● Task directions: Turn each line of the material below into a string in a JSON list, leaving out blank lines.
════════════════
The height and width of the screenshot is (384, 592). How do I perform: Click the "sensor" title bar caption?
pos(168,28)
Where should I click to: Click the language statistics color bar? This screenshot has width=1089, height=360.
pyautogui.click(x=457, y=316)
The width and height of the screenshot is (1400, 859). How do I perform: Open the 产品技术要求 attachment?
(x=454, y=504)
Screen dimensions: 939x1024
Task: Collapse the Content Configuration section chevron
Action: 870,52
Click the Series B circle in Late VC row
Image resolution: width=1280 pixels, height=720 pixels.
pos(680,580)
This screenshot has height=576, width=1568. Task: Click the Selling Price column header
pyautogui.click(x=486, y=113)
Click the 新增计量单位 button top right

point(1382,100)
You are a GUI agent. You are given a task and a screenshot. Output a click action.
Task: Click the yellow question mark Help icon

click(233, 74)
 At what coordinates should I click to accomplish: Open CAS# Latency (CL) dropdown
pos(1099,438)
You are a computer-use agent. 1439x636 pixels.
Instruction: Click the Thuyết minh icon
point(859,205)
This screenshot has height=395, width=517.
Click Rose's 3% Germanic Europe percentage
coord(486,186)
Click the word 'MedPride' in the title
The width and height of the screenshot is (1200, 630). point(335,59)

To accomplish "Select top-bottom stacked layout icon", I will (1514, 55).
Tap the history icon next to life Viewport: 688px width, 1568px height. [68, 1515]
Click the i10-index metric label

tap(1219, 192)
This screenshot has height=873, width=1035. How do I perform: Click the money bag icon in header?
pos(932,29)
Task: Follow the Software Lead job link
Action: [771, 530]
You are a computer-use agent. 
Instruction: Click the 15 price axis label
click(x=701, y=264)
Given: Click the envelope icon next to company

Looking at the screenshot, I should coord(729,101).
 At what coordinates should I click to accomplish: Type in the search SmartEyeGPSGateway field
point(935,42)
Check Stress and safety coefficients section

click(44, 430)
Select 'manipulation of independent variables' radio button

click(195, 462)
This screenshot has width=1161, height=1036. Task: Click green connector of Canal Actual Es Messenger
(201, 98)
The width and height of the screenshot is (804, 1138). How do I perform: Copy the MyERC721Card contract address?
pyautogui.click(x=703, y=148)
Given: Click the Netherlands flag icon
════════════════
● Worked solution:
[
  "The height and width of the screenshot is (384, 592). How do I perform: Click the \"sensor\" title bar caption?",
  "pos(168,28)",
  "Where should I click to: Click the language statistics color bar? This screenshot has width=1089, height=360.",
  "pyautogui.click(x=457, y=316)",
  "The width and height of the screenshot is (1400, 859). How do I perform: Open the 产品技术要求 attachment?",
  "(x=454, y=504)",
  "Screen dimensions: 939x1024",
  "Task: Collapse the Content Configuration section chevron",
  "Action: 870,52",
  "Click the Series B circle in Late VC row",
  "Image resolution: width=1280 pixels, height=720 pixels.",
  "pos(680,580)",
  "This screenshot has height=576, width=1568. Task: Click the Selling Price column header",
  "pyautogui.click(x=486, y=113)",
  "Click the 新增计量单位 button top right",
  "point(1382,100)",
  "You are a GUI agent. You are given a task and a screenshot. Output a click action.",
  "Task: Click the yellow question mark Help icon",
  "click(233, 74)",
  " At what coordinates should I click to accomplish: Open CAS# Latency (CL) dropdown",
  "pos(1099,438)",
  "You are a computer-use agent. 1439x636 pixels.",
  "Instruction: Click the Thuyết minh icon",
  "point(859,205)",
  "This screenshot has height=395, width=517.",
  "Click Rose's 3% Germanic Europe percentage",
  "coord(486,186)",
  "Click the word 'MedPride' in the title",
  "The width and height of the screenshot is (1200, 630). point(335,59)",
  "To accomplish \"Select top-bottom stacked layout icon\", I will (1514, 55).",
  "Tap the history icon next to life Viewport: 688px width, 1568px height. [68, 1515]",
  "Click the i10-index metric label",
  "tap(1219, 192)",
  "This screenshot has height=873, width=1035. How do I perform: Click the money bag icon in header?",
  "pos(932,29)",
  "Task: Follow the Software Lead job link",
  "Action: [771, 530]",
  "You are a computer-use agent. ",
  "Instruction: Click the 15 price axis label",
  "click(x=701, y=264)",
  "Given: Click the envelope icon next to company",
  "Looking at the screenshot, I should coord(729,101).",
  " At what coordinates should I click to accomplish: Type in the search SmartEyeGPSGateway field",
  "point(935,42)",
  "Check Stress and safety coefficients section",
  "click(44, 430)",
  "Select 'manipulation of independent variables' radio button",
  "click(195, 462)",
  "This screenshot has width=1161, height=1036. Task: Click green connector of Canal Actual Es Messenger",
  "(201, 98)",
  "The width and height of the screenshot is (804, 1138). How do I perform: Copy the MyERC721Card contract address?",
  "pyautogui.click(x=703, y=148)",
  "Given: Click the Netherlands flag icon"
]